4. Diagnose en behandeling van microcefalie
Microcefalie is verdeeld in primairen secundairPrimaire microcefalie verschijnt vóór 32 weken in de baarmoeder. Secundaire microcefalie zou na de 32e zwangerschapsweek zijn. Primaire microcefalie wordt veroorzaakt door een afname van het aantal neuronen en een gevolg van een storing in de ontwikkeling van het zenuwstelsel. De secundaire ontstaat als gevolg van de afwijkingen in de vorming van projecties, waarbij het juiste aantal neuronen behouden blijft.
De aandoening kan in de prenatale periode worden opgespoord met behulp van echografie (echografie in het derde trimester van de zwangerschap). Het diagnostisch proces van een baby omvat op zijn beurt een familiegeschiedenis in termen van genetisch bepaalde ziekten, een lichamelijk onderzoek en metingen van de hoofdomtrek van zowel ouders als het kind. Er worden ook beeldvormende onderzoeken uitgevoerd, zoals: röntgenfoto's (röntgenfoto's) van de schedel, magnetische resonantiebeeldvorming van het hoofd (MRI) en computertomografie van het hoofd (CT). Er wordt ook bloedonderzoek voorgeschreven om infectie uit te sluiten.

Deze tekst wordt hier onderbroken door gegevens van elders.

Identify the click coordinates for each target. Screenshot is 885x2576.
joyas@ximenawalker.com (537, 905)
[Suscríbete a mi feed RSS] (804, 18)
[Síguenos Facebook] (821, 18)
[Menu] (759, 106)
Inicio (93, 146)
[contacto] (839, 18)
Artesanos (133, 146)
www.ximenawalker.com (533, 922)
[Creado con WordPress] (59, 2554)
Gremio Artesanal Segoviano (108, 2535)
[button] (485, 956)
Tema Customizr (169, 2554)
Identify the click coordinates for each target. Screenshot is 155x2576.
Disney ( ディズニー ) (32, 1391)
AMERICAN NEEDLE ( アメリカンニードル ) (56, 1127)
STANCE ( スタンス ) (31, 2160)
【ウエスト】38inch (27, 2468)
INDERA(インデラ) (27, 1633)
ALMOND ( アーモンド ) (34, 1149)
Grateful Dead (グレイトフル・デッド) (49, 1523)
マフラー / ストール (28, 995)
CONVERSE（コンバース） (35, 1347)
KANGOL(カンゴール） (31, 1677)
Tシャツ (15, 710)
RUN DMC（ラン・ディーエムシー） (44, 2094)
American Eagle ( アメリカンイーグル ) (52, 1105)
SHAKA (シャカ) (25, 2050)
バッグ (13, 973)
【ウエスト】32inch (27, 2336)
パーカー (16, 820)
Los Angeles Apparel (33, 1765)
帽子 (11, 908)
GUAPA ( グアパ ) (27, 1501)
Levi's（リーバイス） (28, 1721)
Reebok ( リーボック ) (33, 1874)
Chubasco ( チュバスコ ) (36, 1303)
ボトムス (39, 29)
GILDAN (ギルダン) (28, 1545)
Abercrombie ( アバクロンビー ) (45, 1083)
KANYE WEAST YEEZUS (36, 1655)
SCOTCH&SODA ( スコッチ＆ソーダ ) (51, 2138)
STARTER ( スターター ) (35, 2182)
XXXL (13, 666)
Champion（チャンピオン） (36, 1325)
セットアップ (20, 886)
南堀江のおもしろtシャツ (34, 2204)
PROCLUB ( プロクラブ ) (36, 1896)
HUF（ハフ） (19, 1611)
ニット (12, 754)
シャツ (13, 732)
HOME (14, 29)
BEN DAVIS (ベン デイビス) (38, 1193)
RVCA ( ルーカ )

Bij vermoeden van genetisch gerelateerde microcefalie wordt het kind verwezen voor onderzoek karyotypeBij vermoeden van genetische achtergrond, cytogenetische methoden (CGH, FISH) en moleculaire technieken (PCR, aCGH). De behandeling hangt grotendeels af van de oorzaak van microcefalie en is meestal symptomatisch.